Related Practices

E-Commerce Law Week, Issue 567

July 25, 2009

Giving Up the Ghost, Without Even Knowing It

When Banquo’s ghost appears in Macbeth’s seat at a feast, Macbeth is so shaken with fear that Lady Macbeth chides him as having been “unmann’d in folly.”  One might forgive system administrators for feeling that way after finding that “Ghostnet” has taken control of their networks.  Ghostnet is a sophisticated cyber espionage network that has attacked company and government computers around the world, including those of U.S. defense contractors.  To date, this little-reported network has been used mainly to steal sensitive data from victim systems.  Organizations that fall victim to Ghostnet could face a host of legal problems, including reporting obligations under state breach notification laws; investigation by U.S. regulators, European data protection authorities, and state attorneys general; lawsuits by parties whose information was stolen; and penalties under Defense Department contracts.  Companies that don’t prepare for the potential legal onslaught could find the visages of the lawyers lined up against them to be as frightening as Ghostnet itself.

Monitoring Employees' Personal Emails?  Not So Fast, Says New Jersey Court

A New Jersey appellate court recently ruled that although a company may examine an employee's personal emails where necessary to serve "a legitimate business interest," such a policy cannot permit "an intrusion into communications otherwise shielded by the attorney-client privilege."  In Stengart v. Loving Care Agency, Inc., Marina Stengart brought an employment discrimination claim against her former employer, the Loving Care Agency (LCA).  While still employed at LCA, Stengart used her work-issued laptop to send several emails pertaining to her anticipated suit to her attorneys through her "personal, web-based, password-protected Yahoo email account."  After she filed suit, attorneys for LCA obtained access to these emails and produced some of them in response to her interrogatories.  Stengart's attorneys requested that LCA's attorneys return all such emails.  They refused, prompting Stengart to apply for a temporary restraining order.  The trial judge denied the motion, finding that "the emails were not protected by the attorney-client privilege because the company's electronic communications policy put plaintiff on sufficient notice that her emails would be viewed as company property."  On appeal, the Superior Court of New Jersey, Appellate Division, reversed, finding that "[a] policy imposed by an employer, purporting to transform all private communications into company property -- merely because the company owned the computer used to make private communications or used to access such private information during work hours -- furthers no legitimate business interest."  Significantly, the court's rationale was not limited to emails concerning the attorney-client privilege.  In reaching its decision, the court announced an extremely privacy-protective rule, holding that, regardless of the wording of a company's monitoring policy, "an employer's rules and policies must be reasonable to be enforced," and that the policy may be enforced by courts only if "the regulated conduct … concern[s] the terms of employment" and the policy "reasonably further[s] the legitimate business interests of the employer."

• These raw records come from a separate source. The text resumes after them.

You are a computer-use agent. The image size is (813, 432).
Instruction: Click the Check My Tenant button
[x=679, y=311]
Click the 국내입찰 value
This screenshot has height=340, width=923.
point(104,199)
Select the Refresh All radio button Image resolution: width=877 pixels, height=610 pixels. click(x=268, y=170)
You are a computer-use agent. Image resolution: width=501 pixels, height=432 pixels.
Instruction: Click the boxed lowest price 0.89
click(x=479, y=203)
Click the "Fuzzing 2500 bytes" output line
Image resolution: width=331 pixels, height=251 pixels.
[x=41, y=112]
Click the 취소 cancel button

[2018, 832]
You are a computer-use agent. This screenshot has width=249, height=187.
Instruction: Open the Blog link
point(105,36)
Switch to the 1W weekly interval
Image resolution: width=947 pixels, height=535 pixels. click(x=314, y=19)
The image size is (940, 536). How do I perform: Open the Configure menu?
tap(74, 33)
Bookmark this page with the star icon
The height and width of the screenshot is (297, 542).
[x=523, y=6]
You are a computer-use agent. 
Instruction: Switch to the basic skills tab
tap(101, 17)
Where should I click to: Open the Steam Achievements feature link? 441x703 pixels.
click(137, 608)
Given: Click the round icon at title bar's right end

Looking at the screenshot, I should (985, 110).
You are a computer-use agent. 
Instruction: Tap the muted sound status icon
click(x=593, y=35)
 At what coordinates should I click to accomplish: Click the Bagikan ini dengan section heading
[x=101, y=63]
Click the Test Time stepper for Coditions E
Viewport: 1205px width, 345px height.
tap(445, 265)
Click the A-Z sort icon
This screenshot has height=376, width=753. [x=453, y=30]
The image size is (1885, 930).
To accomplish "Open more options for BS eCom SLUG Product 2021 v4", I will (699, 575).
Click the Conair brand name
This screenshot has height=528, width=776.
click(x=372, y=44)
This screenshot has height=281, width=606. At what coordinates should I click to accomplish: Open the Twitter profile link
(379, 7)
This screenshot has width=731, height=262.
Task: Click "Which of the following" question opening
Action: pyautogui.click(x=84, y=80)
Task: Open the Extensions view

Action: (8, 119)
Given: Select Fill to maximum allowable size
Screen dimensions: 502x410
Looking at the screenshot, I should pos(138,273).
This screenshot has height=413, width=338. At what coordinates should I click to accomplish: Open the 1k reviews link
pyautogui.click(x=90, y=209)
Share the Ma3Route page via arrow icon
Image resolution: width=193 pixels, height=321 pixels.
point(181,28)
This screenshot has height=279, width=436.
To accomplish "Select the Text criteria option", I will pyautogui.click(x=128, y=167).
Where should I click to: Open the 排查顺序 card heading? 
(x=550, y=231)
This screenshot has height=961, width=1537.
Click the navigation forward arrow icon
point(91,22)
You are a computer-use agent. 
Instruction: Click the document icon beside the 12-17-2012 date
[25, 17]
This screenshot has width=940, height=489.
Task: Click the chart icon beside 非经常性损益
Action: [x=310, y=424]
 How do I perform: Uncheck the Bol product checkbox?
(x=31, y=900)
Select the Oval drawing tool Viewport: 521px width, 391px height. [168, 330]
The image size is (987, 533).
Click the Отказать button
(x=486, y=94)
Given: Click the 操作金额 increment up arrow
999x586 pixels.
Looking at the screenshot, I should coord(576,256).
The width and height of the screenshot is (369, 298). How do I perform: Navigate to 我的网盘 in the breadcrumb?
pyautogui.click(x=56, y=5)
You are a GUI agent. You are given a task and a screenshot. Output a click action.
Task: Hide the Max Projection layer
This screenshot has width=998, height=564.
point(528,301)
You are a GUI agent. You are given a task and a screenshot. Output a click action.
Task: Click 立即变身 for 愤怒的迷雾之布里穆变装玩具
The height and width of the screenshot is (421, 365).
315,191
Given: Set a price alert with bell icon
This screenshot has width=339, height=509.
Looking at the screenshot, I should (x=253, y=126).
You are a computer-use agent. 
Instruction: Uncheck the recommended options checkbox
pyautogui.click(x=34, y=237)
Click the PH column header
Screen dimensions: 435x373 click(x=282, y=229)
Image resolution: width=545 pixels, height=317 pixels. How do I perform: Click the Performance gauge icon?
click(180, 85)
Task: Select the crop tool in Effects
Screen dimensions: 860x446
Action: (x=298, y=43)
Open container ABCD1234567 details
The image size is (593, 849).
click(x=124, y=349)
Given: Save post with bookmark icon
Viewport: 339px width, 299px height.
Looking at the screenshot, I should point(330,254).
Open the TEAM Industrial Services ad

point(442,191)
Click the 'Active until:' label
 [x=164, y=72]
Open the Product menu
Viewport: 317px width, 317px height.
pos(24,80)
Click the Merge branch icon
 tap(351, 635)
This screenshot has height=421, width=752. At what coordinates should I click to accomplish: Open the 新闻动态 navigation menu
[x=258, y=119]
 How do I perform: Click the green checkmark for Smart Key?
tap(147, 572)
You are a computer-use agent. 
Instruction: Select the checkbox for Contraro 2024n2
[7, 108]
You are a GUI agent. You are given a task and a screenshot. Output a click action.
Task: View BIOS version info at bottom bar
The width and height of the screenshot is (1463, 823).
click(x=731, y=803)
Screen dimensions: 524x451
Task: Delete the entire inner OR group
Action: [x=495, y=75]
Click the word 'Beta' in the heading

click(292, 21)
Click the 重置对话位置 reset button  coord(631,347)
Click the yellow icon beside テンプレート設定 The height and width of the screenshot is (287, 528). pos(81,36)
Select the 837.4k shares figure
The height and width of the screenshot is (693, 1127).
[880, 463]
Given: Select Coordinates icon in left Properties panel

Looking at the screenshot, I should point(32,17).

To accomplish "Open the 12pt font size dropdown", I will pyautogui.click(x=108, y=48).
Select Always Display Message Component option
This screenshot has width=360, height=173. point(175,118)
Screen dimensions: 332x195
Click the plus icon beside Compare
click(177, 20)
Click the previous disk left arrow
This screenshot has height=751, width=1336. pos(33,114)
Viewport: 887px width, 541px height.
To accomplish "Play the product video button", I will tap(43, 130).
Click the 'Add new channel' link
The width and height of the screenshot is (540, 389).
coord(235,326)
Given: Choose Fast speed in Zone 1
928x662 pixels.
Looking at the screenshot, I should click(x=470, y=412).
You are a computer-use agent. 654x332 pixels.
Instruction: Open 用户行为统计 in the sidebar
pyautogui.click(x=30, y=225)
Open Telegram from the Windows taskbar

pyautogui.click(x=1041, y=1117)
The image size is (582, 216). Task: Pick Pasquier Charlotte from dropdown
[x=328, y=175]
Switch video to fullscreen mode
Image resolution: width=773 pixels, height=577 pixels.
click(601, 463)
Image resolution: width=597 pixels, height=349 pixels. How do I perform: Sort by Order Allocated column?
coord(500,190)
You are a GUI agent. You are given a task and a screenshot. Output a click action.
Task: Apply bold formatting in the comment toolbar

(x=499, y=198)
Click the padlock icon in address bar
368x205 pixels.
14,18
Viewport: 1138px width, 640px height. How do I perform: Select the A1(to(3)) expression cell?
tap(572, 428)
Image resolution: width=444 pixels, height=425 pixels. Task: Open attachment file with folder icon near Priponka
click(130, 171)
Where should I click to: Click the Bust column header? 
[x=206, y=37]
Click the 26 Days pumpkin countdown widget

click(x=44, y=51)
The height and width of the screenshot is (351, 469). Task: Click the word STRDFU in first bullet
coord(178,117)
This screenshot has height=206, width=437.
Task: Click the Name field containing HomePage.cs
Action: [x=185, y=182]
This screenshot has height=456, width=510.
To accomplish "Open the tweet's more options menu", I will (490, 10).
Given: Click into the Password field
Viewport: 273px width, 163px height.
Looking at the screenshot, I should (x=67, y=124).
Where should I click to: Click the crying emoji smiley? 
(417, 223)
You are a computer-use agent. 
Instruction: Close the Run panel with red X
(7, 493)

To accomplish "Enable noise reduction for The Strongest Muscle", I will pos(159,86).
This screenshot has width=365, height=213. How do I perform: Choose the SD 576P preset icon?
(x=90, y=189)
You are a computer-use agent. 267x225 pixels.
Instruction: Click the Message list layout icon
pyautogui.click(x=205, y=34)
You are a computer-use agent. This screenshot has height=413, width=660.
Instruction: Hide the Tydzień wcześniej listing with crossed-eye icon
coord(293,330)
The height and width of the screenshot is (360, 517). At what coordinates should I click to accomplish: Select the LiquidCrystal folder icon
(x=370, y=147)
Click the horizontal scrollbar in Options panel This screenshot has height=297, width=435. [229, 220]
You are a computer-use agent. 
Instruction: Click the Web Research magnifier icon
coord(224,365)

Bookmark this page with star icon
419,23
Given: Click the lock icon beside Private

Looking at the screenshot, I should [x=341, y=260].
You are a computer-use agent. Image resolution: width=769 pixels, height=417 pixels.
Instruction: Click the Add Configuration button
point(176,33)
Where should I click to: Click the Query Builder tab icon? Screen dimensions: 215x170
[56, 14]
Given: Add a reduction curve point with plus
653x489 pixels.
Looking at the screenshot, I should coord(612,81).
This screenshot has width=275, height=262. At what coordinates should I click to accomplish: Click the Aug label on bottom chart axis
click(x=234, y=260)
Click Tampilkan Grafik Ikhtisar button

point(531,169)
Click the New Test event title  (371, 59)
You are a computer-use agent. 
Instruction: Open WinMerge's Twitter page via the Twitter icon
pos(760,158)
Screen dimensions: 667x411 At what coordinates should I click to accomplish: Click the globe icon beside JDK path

Canada Joins Europe In Scrutinizing Social Networking Sites' Privacy Practices

The Office of the Privacy Commissioner of Canada has found that some of Facebook's most popular features -- including third-party applications and the tagging of photos with names and email addresses -- violate the data protection principles of Canada's Personal Information Protection and Electronic Documents Act (PIPEDA).  Those principles require organizations that use the personal information of Canadians to, inter alia, implement procedures to protect such information; identify the purposes for which it is collected; collect and retain it only where necessary for these purposes; and obtain the data subject's consent prior to its "collection, use, or disclosure."  In its report, the Privacy Office found that Facebook failed to abide by these principles, citing several unresolved violations of PIPEDA.  The Office stated that it would reassess Facebook's compliance with PIPEDA and the report's recommendations in 30 days.  Along with a recent EU Article 29 Data Protection Working Party opinion (on which we previously reported) advising all social networking sites that handle the personal data of EU residents that they must comply with the EU Data Protection Directive, this report indicates that the increasing scrutiny of social networking sites' data protection policies around the world could force significant changes in the way such sites operate.

British Court Finds Google Not Liable for Defamatory Search Results

A court in the United Kingdom ruled that Google is not liable for defamatory material that appears in its search results because it is not a "publisher" of such material.  The court equated Google to a library catalogue, which would not be held liable for the content of the books it lists.  The UK has traditionally been friendly to libel claimants, so this decision -- though consistent with rulings in the US and EU -- is an important precedent for search engines.